What needs to be done. Format every line of the material below as a numbered list, leaving out the blank lines.

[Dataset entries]
_ _ _

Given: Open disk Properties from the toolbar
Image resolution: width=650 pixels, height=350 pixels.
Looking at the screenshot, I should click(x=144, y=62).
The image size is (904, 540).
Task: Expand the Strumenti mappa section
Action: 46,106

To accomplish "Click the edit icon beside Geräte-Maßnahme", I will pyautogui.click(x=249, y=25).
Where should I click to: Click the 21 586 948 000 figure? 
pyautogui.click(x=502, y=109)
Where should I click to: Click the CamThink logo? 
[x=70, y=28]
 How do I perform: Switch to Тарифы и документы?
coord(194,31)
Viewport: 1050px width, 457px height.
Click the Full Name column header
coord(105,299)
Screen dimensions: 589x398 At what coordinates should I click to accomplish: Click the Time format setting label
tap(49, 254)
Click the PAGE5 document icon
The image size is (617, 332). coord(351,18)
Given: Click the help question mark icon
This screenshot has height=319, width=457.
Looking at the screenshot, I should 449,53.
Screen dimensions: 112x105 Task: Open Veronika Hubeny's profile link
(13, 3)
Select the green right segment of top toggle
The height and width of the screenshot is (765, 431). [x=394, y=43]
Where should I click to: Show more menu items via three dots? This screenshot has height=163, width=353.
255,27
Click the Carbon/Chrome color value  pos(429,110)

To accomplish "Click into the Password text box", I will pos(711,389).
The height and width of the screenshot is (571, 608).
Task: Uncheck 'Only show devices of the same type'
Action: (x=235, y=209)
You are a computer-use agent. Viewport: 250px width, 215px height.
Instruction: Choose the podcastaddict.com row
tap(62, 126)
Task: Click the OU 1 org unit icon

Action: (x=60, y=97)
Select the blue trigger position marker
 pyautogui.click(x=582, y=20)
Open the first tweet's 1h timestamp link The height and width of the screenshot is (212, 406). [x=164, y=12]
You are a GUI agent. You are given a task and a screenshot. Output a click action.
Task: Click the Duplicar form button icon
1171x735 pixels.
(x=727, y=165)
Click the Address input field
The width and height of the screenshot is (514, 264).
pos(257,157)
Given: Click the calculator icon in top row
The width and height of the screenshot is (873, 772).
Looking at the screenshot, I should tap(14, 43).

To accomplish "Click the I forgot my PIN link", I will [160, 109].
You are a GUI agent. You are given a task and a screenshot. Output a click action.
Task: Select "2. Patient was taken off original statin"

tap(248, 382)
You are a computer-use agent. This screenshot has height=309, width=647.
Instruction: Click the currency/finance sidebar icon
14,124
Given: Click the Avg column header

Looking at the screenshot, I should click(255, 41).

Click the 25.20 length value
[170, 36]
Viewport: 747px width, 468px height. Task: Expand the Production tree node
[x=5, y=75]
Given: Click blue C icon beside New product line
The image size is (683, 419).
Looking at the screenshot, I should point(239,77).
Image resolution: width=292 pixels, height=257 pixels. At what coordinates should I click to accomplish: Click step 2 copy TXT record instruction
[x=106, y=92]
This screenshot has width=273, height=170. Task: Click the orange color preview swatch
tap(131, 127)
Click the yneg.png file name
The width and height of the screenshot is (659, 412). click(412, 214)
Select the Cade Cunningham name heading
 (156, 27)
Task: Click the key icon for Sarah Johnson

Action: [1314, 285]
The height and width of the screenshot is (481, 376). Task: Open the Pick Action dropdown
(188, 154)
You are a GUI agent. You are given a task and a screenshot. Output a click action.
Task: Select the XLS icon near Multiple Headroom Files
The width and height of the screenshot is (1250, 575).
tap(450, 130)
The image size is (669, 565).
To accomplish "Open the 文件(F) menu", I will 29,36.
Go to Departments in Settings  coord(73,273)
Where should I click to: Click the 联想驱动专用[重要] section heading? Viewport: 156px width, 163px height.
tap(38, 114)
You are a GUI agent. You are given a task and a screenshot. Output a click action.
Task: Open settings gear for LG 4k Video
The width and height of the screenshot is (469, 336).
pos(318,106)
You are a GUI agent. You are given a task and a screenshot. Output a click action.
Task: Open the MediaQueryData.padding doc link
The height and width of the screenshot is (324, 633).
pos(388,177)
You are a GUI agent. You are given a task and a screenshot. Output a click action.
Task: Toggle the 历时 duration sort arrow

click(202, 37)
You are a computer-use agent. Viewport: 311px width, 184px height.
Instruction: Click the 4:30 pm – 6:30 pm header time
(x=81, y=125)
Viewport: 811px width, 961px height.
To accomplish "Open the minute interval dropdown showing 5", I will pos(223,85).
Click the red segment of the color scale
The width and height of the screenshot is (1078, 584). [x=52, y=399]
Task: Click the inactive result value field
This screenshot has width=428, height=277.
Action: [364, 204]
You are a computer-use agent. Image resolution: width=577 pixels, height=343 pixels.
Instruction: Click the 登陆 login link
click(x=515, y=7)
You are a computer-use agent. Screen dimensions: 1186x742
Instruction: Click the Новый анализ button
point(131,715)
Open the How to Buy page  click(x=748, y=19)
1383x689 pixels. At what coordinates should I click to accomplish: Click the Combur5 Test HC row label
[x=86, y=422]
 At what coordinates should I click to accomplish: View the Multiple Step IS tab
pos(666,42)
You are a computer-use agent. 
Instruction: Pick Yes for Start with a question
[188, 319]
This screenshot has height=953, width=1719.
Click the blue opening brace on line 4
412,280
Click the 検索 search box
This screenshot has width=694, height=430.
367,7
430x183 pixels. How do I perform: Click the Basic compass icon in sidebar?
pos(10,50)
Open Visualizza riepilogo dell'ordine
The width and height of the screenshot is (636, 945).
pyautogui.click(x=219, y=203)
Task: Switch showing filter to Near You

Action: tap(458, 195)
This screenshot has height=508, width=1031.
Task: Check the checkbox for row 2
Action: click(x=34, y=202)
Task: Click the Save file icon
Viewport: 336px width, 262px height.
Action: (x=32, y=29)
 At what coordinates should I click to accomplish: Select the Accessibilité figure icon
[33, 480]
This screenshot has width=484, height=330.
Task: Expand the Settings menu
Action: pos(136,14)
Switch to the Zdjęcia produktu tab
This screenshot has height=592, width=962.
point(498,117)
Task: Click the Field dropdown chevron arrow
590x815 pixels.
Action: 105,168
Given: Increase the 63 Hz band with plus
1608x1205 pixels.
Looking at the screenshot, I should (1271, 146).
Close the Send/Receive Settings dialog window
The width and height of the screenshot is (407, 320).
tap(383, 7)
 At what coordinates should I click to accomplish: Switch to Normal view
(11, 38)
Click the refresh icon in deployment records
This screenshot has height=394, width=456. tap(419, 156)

_ _ _

Result below.
1. Given: Open disk Properties from the toolbar
2. Image resolution: width=650 pixels, height=350 pixels.
3. Looking at the screenshot, I should click(x=144, y=62).
4. The image size is (904, 540).
5. Task: Expand the Strumenti mappa section
6. Action: 46,106
7. To accomplish "Click the edit icon beside Geräte-Maßnahme", I will pyautogui.click(x=249, y=25).
8. Where should I click to: Click the 21 586 948 000 figure? 
9. pyautogui.click(x=502, y=109)
10. Where should I click to: Click the CamThink logo? 
11. [x=70, y=28]
12.  How do I perform: Switch to Тарифы и документы?
13. coord(194,31)
14. Viewport: 1050px width, 457px height.
15. Click the Full Name column header
16. coord(105,299)
17. Screen dimensions: 589x398 At what coordinates should I click to accomplish: Click the Time format setting label
18. tap(49, 254)
19. Click the PAGE5 document icon
20. The image size is (617, 332). coord(351,18)
21. Given: Click the help question mark icon
22. This screenshot has height=319, width=457.
23. Looking at the screenshot, I should 449,53.
24. Screen dimensions: 112x105 Task: Open Veronika Hubeny's profile link
25. (13, 3)
26. Select the green right segment of top toggle
27. The height and width of the screenshot is (765, 431). [x=394, y=43]
28. Where should I click to: Show more menu items via three dots? This screenshot has height=163, width=353.
29. 255,27
30. Click the Carbon/Chrome color value  pos(429,110)
31. To accomplish "Click into the Password text box", I will pos(711,389).
32. The height and width of the screenshot is (571, 608).
33. Task: Uncheck 'Only show devices of the same type'
34. Action: (x=235, y=209)
35. You are a computer-use agent. Viewport: 250px width, 215px height.
36. Instruction: Choose the podcastaddict.com row
37. tap(62, 126)
38. Task: Click the OU 1 org unit icon
39. Action: (x=60, y=97)
40. Select the blue trigger position marker
41.  pyautogui.click(x=582, y=20)
42. Open the first tweet's 1h timestamp link The height and width of the screenshot is (212, 406). [x=164, y=12]
43. You are a GUI agent. You are given a task and a screenshot. Output a click action.
44. Task: Click the Duplicar form button icon
45. 1171x735 pixels.
46. (x=727, y=165)
47. Click the Address input field
48. The width and height of the screenshot is (514, 264).
49. pos(257,157)
50. Given: Click the calculator icon in top row
51. The width and height of the screenshot is (873, 772).
52. Looking at the screenshot, I should tap(14, 43).
53. To accomplish "Click the I forgot my PIN link", I will [160, 109].
54. You are a GUI agent. You are given a task and a screenshot. Output a click action.
55. Task: Select "2. Patient was taken off original statin"
56. tap(248, 382)
57. You are a computer-use agent. This screenshot has height=309, width=647.
58. Instruction: Click the currency/finance sidebar icon
59. 14,124
60. Given: Click the Avg column header
61. Looking at the screenshot, I should click(255, 41).
62. Click the 25.20 length value
63. [170, 36]
64. Viewport: 747px width, 468px height. Task: Expand the Production tree node
65. [x=5, y=75]
66. Given: Click blue C icon beside New product line
67. The image size is (683, 419).
68. Looking at the screenshot, I should point(239,77).
69. Image resolution: width=292 pixels, height=257 pixels. At what coordinates should I click to accomplish: Click step 2 copy TXT record instruction
70. [x=106, y=92]
71. This screenshot has width=273, height=170. Task: Click the orange color preview swatch
72. tap(131, 127)
73. Click the yneg.png file name
74. The width and height of the screenshot is (659, 412). click(412, 214)
75. Select the Cade Cunningham name heading
76.  (156, 27)
77. Task: Click the key icon for Sarah Johnson
78. Action: [1314, 285]
79. The height and width of the screenshot is (481, 376). Task: Open the Pick Action dropdown
80. (188, 154)
81. You are a GUI agent. You are given a task and a screenshot. Output a click action.
82. Task: Select the XLS icon near Multiple Headroom Files
83. The width and height of the screenshot is (1250, 575).
84. tap(450, 130)
85. The image size is (669, 565).
86. To accomplish "Open the 文件(F) menu", I will 29,36.
87. Go to Departments in Settings  coord(73,273)
88. Where should I click to: Click the 联想驱动专用[重要] section heading? Viewport: 156px width, 163px height.
89. tap(38, 114)
90. You are a GUI agent. You are given a task and a screenshot. Output a click action.
91. Task: Open settings gear for LG 4k Video
92. The width and height of the screenshot is (469, 336).
93. pos(318,106)
94. You are a GUI agent. You are given a task and a screenshot. Output a click action.
95. Task: Open the MediaQueryData.padding doc link
96. The height and width of the screenshot is (324, 633).
97. pos(388,177)
98. You are a GUI agent. You are given a task and a screenshot. Output a click action.
99. Task: Toggle the 历时 duration sort arrow
100. click(202, 37)
101. You are a computer-use agent. Viewport: 311px width, 184px height.
102. Instruction: Click the 4:30 pm – 6:30 pm header time
103. (x=81, y=125)
104. Viewport: 811px width, 961px height.
105. To accomplish "Open the minute interval dropdown showing 5", I will pos(223,85).
106. Click the red segment of the color scale
107. The width and height of the screenshot is (1078, 584). [x=52, y=399]
108. Task: Click the inactive result value field
109. This screenshot has width=428, height=277.
110. Action: [364, 204]
111. You are a computer-use agent. Image resolution: width=577 pixels, height=343 pixels.
112. Instruction: Click the 登陆 login link
113. click(x=515, y=7)
114. You are a computer-use agent. Screen dimensions: 1186x742
115. Instruction: Click the Новый анализ button
116. point(131,715)
117. Open the How to Buy page  click(x=748, y=19)
118. 1383x689 pixels. At what coordinates should I click to accomplish: Click the Combur5 Test HC row label
119. [x=86, y=422]
120.  At what coordinates should I click to accomplish: View the Multiple Step IS tab
121. pos(666,42)
122. You are a computer-use agent. 
123. Instruction: Pick Yes for Start with a question
124. [188, 319]
125. This screenshot has height=953, width=1719.
126. Click the blue opening brace on line 4
127. 412,280
128. Click the 検索 search box
129. This screenshot has width=694, height=430.
130. 367,7
131. 430x183 pixels. How do I perform: Click the Basic compass icon in sidebar?
132. pos(10,50)
133. Open Visualizza riepilogo dell'ordine
134. The width and height of the screenshot is (636, 945).
135. pyautogui.click(x=219, y=203)
136. Task: Switch showing filter to Near You
137. Action: tap(458, 195)
138. This screenshot has height=508, width=1031.
139. Task: Check the checkbox for row 2
140. Action: click(x=34, y=202)
141. Task: Click the Save file icon
142. Viewport: 336px width, 262px height.
143. Action: (x=32, y=29)
144.  At what coordinates should I click to accomplish: Select the Accessibilité figure icon
145. [33, 480]
146. This screenshot has width=484, height=330.
147. Task: Expand the Settings menu
148. Action: pos(136,14)
149. Switch to the Zdjęcia produktu tab
150. This screenshot has height=592, width=962.
151. point(498,117)
152. Task: Click the Field dropdown chevron arrow
153. 590x815 pixels.
154. Action: 105,168
155. Given: Increase the 63 Hz band with plus
156. 1608x1205 pixels.
157. Looking at the screenshot, I should (1271, 146).
158. Close the Send/Receive Settings dialog window
159. The width and height of the screenshot is (407, 320).
160. tap(383, 7)
161.  At what coordinates should I click to accomplish: Switch to Normal view
162. (11, 38)
163. Click the refresh icon in deployment records
164. This screenshot has height=394, width=456. tap(419, 156)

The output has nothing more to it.